## SUPPLIED DATA:

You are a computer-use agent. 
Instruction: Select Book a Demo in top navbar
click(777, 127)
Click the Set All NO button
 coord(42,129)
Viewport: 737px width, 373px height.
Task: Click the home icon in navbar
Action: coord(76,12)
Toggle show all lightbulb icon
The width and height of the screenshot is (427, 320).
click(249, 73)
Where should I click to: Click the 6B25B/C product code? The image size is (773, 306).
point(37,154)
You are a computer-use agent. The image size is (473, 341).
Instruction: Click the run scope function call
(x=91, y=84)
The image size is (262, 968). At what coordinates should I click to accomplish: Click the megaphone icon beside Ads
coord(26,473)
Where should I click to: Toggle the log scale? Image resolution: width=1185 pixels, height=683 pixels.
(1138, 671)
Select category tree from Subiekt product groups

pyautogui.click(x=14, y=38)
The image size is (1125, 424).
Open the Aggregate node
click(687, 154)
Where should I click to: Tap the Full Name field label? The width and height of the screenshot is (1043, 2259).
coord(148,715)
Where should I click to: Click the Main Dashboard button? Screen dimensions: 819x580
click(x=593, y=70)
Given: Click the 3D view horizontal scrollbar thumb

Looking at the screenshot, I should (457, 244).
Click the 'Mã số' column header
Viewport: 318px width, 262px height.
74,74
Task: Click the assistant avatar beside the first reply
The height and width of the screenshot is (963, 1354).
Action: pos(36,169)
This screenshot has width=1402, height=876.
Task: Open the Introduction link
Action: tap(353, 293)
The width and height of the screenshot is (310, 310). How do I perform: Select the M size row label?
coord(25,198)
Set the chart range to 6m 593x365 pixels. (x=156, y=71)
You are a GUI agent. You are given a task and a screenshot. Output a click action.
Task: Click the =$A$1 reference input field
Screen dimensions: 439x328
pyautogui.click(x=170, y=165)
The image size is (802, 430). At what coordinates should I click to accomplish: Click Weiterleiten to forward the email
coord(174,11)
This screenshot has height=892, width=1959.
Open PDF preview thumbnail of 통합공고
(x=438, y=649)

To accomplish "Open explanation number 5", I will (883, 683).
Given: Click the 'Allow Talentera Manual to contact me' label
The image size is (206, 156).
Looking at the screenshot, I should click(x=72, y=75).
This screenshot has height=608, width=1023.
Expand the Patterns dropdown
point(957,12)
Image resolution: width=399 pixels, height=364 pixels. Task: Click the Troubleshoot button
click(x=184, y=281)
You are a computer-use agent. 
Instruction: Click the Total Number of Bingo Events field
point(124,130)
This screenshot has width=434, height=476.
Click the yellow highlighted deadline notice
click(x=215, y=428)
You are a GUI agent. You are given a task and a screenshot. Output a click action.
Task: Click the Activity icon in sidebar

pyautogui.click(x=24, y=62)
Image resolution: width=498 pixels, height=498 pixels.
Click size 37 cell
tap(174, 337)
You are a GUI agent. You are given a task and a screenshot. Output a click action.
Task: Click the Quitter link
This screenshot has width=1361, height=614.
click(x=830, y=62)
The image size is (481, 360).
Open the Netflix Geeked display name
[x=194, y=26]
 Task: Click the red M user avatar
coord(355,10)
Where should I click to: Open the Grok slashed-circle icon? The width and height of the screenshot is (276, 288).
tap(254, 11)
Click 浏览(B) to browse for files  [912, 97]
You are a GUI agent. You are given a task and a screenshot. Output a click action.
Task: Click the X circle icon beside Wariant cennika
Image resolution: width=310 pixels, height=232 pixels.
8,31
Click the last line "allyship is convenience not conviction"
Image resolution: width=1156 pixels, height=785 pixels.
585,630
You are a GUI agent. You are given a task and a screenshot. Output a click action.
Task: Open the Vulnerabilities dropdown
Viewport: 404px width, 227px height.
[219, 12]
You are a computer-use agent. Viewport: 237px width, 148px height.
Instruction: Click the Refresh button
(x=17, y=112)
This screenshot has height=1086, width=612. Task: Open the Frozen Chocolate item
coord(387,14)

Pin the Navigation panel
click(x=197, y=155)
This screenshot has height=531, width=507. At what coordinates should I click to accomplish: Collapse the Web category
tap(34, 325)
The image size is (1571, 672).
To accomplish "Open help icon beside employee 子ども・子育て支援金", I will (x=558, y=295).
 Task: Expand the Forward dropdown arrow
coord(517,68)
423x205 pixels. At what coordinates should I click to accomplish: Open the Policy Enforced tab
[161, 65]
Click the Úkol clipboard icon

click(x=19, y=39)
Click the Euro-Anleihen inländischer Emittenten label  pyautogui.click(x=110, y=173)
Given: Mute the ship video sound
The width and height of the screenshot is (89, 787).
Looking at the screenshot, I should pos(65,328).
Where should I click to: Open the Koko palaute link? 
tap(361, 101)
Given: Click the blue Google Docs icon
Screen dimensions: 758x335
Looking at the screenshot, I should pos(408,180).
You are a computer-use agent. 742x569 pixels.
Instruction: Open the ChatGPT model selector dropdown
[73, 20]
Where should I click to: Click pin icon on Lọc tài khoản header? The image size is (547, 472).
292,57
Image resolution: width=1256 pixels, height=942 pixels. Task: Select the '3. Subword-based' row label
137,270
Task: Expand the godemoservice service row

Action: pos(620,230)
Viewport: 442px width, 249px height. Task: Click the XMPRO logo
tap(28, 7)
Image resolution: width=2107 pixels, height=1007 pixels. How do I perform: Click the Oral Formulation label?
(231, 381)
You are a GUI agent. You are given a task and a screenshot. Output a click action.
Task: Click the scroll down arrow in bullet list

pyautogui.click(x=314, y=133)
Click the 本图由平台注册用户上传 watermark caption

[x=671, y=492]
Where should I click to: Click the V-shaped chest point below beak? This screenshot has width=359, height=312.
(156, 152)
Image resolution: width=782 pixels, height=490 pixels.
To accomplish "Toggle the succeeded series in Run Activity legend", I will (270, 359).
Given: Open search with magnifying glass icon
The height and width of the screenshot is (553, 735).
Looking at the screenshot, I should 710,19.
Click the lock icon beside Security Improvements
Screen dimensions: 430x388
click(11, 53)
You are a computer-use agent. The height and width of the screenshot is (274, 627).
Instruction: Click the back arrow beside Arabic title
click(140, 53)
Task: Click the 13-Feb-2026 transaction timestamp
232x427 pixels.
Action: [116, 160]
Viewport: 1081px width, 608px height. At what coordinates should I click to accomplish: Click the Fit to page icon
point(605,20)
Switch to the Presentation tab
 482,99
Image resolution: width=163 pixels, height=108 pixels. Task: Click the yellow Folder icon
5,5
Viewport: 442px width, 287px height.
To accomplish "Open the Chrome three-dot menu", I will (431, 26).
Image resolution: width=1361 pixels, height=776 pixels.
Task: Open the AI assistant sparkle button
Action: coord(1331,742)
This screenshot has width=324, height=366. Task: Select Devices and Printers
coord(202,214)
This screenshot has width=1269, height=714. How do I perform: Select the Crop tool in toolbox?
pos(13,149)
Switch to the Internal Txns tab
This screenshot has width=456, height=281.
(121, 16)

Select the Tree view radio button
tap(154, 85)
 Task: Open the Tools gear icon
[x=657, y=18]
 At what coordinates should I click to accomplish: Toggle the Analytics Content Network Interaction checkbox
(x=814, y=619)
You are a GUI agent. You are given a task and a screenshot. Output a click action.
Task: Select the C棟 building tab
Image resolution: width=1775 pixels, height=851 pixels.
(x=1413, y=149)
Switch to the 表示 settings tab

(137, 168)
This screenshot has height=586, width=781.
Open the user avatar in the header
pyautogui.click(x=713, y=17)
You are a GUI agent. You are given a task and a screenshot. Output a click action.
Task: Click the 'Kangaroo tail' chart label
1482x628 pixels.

## PROBLEM TO SOLVE:
Nothing in the listing may be left out; repeat it all exactly.

## TASK RESPONSE:
You are a computer-use agent. 
Instruction: Select Book a Demo in top navbar
click(777, 127)
Click the Set All NO button
 coord(42,129)
Viewport: 737px width, 373px height.
Task: Click the home icon in navbar
Action: coord(76,12)
Toggle show all lightbulb icon
The width and height of the screenshot is (427, 320).
click(249, 73)
Where should I click to: Click the 6B25B/C product code? The image size is (773, 306).
point(37,154)
You are a computer-use agent. The image size is (473, 341).
Instruction: Click the run scope function call
(x=91, y=84)
The image size is (262, 968). At what coordinates should I click to accomplish: Click the megaphone icon beside Ads
coord(26,473)
Where should I click to: Toggle the log scale? Image resolution: width=1185 pixels, height=683 pixels.
(1138, 671)
Select category tree from Subiekt product groups

pyautogui.click(x=14, y=38)
The image size is (1125, 424).
Open the Aggregate node
click(687, 154)
Where should I click to: Tap the Full Name field label? The width and height of the screenshot is (1043, 2259).
coord(148,715)
Where should I click to: Click the Main Dashboard button? Screen dimensions: 819x580
click(x=593, y=70)
Given: Click the 3D view horizontal scrollbar thumb

Looking at the screenshot, I should (457, 244).
Click the 'Mã số' column header
Viewport: 318px width, 262px height.
74,74
Task: Click the assistant avatar beside the first reply
The height and width of the screenshot is (963, 1354).
Action: pos(36,169)
This screenshot has width=1402, height=876.
Task: Open the Introduction link
Action: tap(353, 293)
The width and height of the screenshot is (310, 310). How do I perform: Select the M size row label?
coord(25,198)
Set the chart range to 6m 593x365 pixels. (x=156, y=71)
You are a GUI agent. You are given a task and a screenshot. Output a click action.
Task: Click the =$A$1 reference input field
Screen dimensions: 439x328
pyautogui.click(x=170, y=165)
The image size is (802, 430). At what coordinates should I click to accomplish: Click Weiterleiten to forward the email
coord(174,11)
This screenshot has height=892, width=1959.
Open PDF preview thumbnail of 통합공고
(x=438, y=649)

To accomplish "Open explanation number 5", I will (883, 683).
Given: Click the 'Allow Talentera Manual to contact me' label
The image size is (206, 156).
Looking at the screenshot, I should click(x=72, y=75).
This screenshot has height=608, width=1023.
Expand the Patterns dropdown
point(957,12)
Image resolution: width=399 pixels, height=364 pixels. Task: Click the Troubleshoot button
click(x=184, y=281)
You are a computer-use agent. 
Instruction: Click the Total Number of Bingo Events field
point(124,130)
This screenshot has width=434, height=476.
Click the yellow highlighted deadline notice
click(x=215, y=428)
You are a GUI agent. You are given a task and a screenshot. Output a click action.
Task: Click the Activity icon in sidebar

pyautogui.click(x=24, y=62)
Image resolution: width=498 pixels, height=498 pixels.
Click size 37 cell
tap(174, 337)
You are a GUI agent. You are given a task and a screenshot. Output a click action.
Task: Click the Quitter link
This screenshot has width=1361, height=614.
click(x=830, y=62)
The image size is (481, 360).
Open the Netflix Geeked display name
[x=194, y=26]
 Task: Click the red M user avatar
coord(355,10)
Where should I click to: Open the Grok slashed-circle icon? The width and height of the screenshot is (276, 288).
tap(254, 11)
Click 浏览(B) to browse for files  [912, 97]
You are a GUI agent. You are given a task and a screenshot. Output a click action.
Task: Click the X circle icon beside Wariant cennika
Image resolution: width=310 pixels, height=232 pixels.
8,31
Click the last line "allyship is convenience not conviction"
Image resolution: width=1156 pixels, height=785 pixels.
585,630
You are a GUI agent. You are given a task and a screenshot. Output a click action.
Task: Open the Vulnerabilities dropdown
Viewport: 404px width, 227px height.
[219, 12]
You are a computer-use agent. Viewport: 237px width, 148px height.
Instruction: Click the Refresh button
(x=17, y=112)
This screenshot has height=1086, width=612. Task: Open the Frozen Chocolate item
coord(387,14)

Pin the Navigation panel
click(x=197, y=155)
This screenshot has height=531, width=507. At what coordinates should I click to accomplish: Collapse the Web category
tap(34, 325)
The image size is (1571, 672).
To accomplish "Open help icon beside employee 子ども・子育て支援金", I will (x=558, y=295).
 Task: Expand the Forward dropdown arrow
coord(517,68)
423x205 pixels. At what coordinates should I click to accomplish: Open the Policy Enforced tab
[161, 65]
Click the Úkol clipboard icon

click(x=19, y=39)
Click the Euro-Anleihen inländischer Emittenten label  pyautogui.click(x=110, y=173)
Given: Mute the ship video sound
The width and height of the screenshot is (89, 787).
Looking at the screenshot, I should pos(65,328).
Where should I click to: Open the Koko palaute link? 
tap(361, 101)
Given: Click the blue Google Docs icon
Screen dimensions: 758x335
Looking at the screenshot, I should pos(408,180).
You are a computer-use agent. 742x569 pixels.
Instruction: Open the ChatGPT model selector dropdown
[73, 20]
Where should I click to: Click pin icon on Lọc tài khoản header? The image size is (547, 472).
292,57
Image resolution: width=1256 pixels, height=942 pixels. Task: Select the '3. Subword-based' row label
137,270
Task: Expand the godemoservice service row

Action: pos(620,230)
Viewport: 442px width, 249px height. Task: Click the XMPRO logo
tap(28, 7)
Image resolution: width=2107 pixels, height=1007 pixels. How do I perform: Click the Oral Formulation label?
(231, 381)
You are a GUI agent. You are given a task and a screenshot. Output a click action.
Task: Click the scroll down arrow in bullet list

pyautogui.click(x=314, y=133)
Click the 本图由平台注册用户上传 watermark caption

[x=671, y=492]
Where should I click to: Click the V-shaped chest point below beak? This screenshot has width=359, height=312.
(156, 152)
Image resolution: width=782 pixels, height=490 pixels.
To accomplish "Toggle the succeeded series in Run Activity legend", I will (270, 359).
Given: Open search with magnifying glass icon
The height and width of the screenshot is (553, 735).
Looking at the screenshot, I should 710,19.
Click the lock icon beside Security Improvements
Screen dimensions: 430x388
click(11, 53)
You are a computer-use agent. The height and width of the screenshot is (274, 627).
Instruction: Click the back arrow beside Arabic title
click(140, 53)
Task: Click the 13-Feb-2026 transaction timestamp
232x427 pixels.
Action: [116, 160]
Viewport: 1081px width, 608px height. At what coordinates should I click to accomplish: Click the Fit to page icon
point(605,20)
Switch to the Presentation tab
 482,99
Image resolution: width=163 pixels, height=108 pixels. Task: Click the yellow Folder icon
5,5
Viewport: 442px width, 287px height.
To accomplish "Open the Chrome three-dot menu", I will (431, 26).
Image resolution: width=1361 pixels, height=776 pixels.
Task: Open the AI assistant sparkle button
Action: coord(1331,742)
This screenshot has width=324, height=366. Task: Select Devices and Printers
coord(202,214)
This screenshot has width=1269, height=714. How do I perform: Select the Crop tool in toolbox?
pos(13,149)
Switch to the Internal Txns tab
This screenshot has width=456, height=281.
(121, 16)

Select the Tree view radio button
tap(154, 85)
 Task: Open the Tools gear icon
[x=657, y=18]
 At what coordinates should I click to accomplish: Toggle the Analytics Content Network Interaction checkbox
(x=814, y=619)
You are a GUI agent. You are given a task and a screenshot. Output a click action.
Task: Select the C棟 building tab
Image resolution: width=1775 pixels, height=851 pixels.
(x=1413, y=149)
Switch to the 表示 settings tab

(137, 168)
This screenshot has height=586, width=781.
Open the user avatar in the header
pyautogui.click(x=713, y=17)
You are a GUI agent. You are given a task and a screenshot. Output a click action.
Task: Click the 'Kangaroo tail' chart label
1482x628 pixels.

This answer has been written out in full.